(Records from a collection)

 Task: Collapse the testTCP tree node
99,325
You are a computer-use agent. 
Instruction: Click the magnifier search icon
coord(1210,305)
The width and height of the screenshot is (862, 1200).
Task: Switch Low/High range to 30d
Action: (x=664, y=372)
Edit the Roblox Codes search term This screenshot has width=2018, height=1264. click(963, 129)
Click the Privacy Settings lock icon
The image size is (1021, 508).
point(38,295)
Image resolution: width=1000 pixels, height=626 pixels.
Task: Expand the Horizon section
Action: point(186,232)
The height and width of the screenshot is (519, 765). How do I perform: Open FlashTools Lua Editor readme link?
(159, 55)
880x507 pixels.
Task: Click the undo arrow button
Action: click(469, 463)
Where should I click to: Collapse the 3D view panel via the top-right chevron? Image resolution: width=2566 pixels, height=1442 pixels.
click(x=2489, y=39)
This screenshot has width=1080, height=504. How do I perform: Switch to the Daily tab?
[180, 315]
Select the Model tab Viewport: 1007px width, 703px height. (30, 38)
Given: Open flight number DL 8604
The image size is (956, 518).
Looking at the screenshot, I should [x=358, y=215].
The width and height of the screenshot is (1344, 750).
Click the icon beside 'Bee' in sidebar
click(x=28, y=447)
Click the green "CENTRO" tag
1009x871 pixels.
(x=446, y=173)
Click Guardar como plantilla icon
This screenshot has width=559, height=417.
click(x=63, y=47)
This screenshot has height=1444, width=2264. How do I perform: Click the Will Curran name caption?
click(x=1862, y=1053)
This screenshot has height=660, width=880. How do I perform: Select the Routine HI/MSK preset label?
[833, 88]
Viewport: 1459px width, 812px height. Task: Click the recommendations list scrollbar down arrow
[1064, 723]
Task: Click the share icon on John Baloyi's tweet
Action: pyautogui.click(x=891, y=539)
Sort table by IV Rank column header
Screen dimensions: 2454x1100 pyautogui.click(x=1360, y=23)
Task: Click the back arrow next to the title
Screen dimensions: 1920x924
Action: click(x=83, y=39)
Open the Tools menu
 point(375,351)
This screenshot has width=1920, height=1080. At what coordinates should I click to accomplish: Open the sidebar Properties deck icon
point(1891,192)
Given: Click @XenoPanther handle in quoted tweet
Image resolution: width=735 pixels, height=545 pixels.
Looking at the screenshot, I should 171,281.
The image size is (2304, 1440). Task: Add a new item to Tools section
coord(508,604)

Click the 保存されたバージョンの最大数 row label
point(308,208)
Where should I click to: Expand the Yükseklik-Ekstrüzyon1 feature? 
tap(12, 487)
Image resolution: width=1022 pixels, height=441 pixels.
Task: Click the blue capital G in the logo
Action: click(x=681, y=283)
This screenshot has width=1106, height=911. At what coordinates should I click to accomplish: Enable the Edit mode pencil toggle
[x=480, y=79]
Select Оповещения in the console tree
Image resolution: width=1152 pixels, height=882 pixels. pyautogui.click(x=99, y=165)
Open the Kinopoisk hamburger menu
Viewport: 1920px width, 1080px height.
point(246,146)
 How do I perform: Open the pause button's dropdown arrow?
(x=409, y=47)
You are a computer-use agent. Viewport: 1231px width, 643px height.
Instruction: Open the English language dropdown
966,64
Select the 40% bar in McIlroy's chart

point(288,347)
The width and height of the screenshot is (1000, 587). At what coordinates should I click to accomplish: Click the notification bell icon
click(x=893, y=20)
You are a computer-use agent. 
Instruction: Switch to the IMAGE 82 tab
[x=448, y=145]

• **EXERCISE TASK**
Give the lines above as a JSON list of strings, one string per line, leaving out blank lines.

• **WRITTEN ANSWER**
[
  " Task: Collapse the testTCP tree node",
  "99,325",
  "You are a computer-use agent. ",
  "Instruction: Click the magnifier search icon",
  "coord(1210,305)",
  "The width and height of the screenshot is (862, 1200).",
  "Task: Switch Low/High range to 30d",
  "Action: (x=664, y=372)",
  "Edit the Roblox Codes search term This screenshot has width=2018, height=1264. click(963, 129)",
  "Click the Privacy Settings lock icon",
  "The image size is (1021, 508).",
  "point(38,295)",
  "Image resolution: width=1000 pixels, height=626 pixels.",
  "Task: Expand the Horizon section",
  "Action: point(186,232)",
  "The height and width of the screenshot is (519, 765). How do I perform: Open FlashTools Lua Editor readme link?",
  "(159, 55)",
  "880x507 pixels.",
  "Task: Click the undo arrow button",
  "Action: click(469, 463)",
  "Where should I click to: Collapse the 3D view panel via the top-right chevron? Image resolution: width=2566 pixels, height=1442 pixels.",
  "click(x=2489, y=39)",
  "This screenshot has width=1080, height=504. How do I perform: Switch to the Daily tab?",
  "[180, 315]",
  "Select the Model tab Viewport: 1007px width, 703px height. (30, 38)",
  "Given: Open flight number DL 8604",
  "The image size is (956, 518).",
  "Looking at the screenshot, I should [x=358, y=215].",
  "The width and height of the screenshot is (1344, 750).",
  "Click the icon beside 'Bee' in sidebar",
  "click(x=28, y=447)",
  "Click the green \"CENTRO\" tag",
  "1009x871 pixels.",
  "(x=446, y=173)",
  "Click Guardar como plantilla icon",
  "This screenshot has width=559, height=417.",
  "click(x=63, y=47)",
  "This screenshot has height=1444, width=2264. How do I perform: Click the Will Curran name caption?",
  "click(x=1862, y=1053)",
  "This screenshot has height=660, width=880. How do I perform: Select the Routine HI/MSK preset label?",
  "[833, 88]",
  "Viewport: 1459px width, 812px height. Task: Click the recommendations list scrollbar down arrow",
  "[1064, 723]",
  "Task: Click the share icon on John Baloyi's tweet",
  "Action: pyautogui.click(x=891, y=539)",
  "Sort table by IV Rank column header",
  "Screen dimensions: 2454x1100 pyautogui.click(x=1360, y=23)",
  "Task: Click the back arrow next to the title",
  "Screen dimensions: 1920x924",
  "Action: click(x=83, y=39)",
  "Open the Tools menu",
  " point(375,351)",
  "This screenshot has width=1920, height=1080. At what coordinates should I click to accomplish: Open the sidebar Properties deck icon",
  "point(1891,192)",
  "Given: Click @XenoPanther handle in quoted tweet",
  "Image resolution: width=735 pixels, height=545 pixels.",
  "Looking at the screenshot, I should 171,281.",
  "The image size is (2304, 1440). Task: Add a new item to Tools section",
  "coord(508,604)",
  "Click the 保存されたバージョンの最大数 row label",
  "point(308,208)",
  "Where should I click to: Expand the Yükseklik-Ekstrüzyon1 feature? ",
  "tap(12, 487)",
  "Image resolution: width=1022 pixels, height=441 pixels.",
  "Task: Click the blue capital G in the logo",
  "Action: click(x=681, y=283)",
  "This screenshot has width=1106, height=911. At what coordinates should I click to accomplish: Enable the Edit mode pencil toggle",
  "[x=480, y=79]",
  "Select Оповещения in the console tree",
  "Image resolution: width=1152 pixels, height=882 pixels. pyautogui.click(x=99, y=165)",
  "Open the Kinopoisk hamburger menu",
  "Viewport: 1920px width, 1080px height.",
  "point(246,146)",
  " How do I perform: Open the pause button's dropdown arrow?",
  "(x=409, y=47)",
  "You are a computer-use agent. Viewport: 1231px width, 643px height.",
  "Instruction: Open the English language dropdown",
  "966,64",
  "Select the 40% bar in McIlroy's chart",
  "point(288,347)",
  "The width and height of the screenshot is (1000, 587). At what coordinates should I click to accomplish: Click the notification bell icon",
  "click(x=893, y=20)",
  "You are a computer-use agent. ",
  "Instruction: Switch to the IMAGE 82 tab",
  "[x=448, y=145]"
]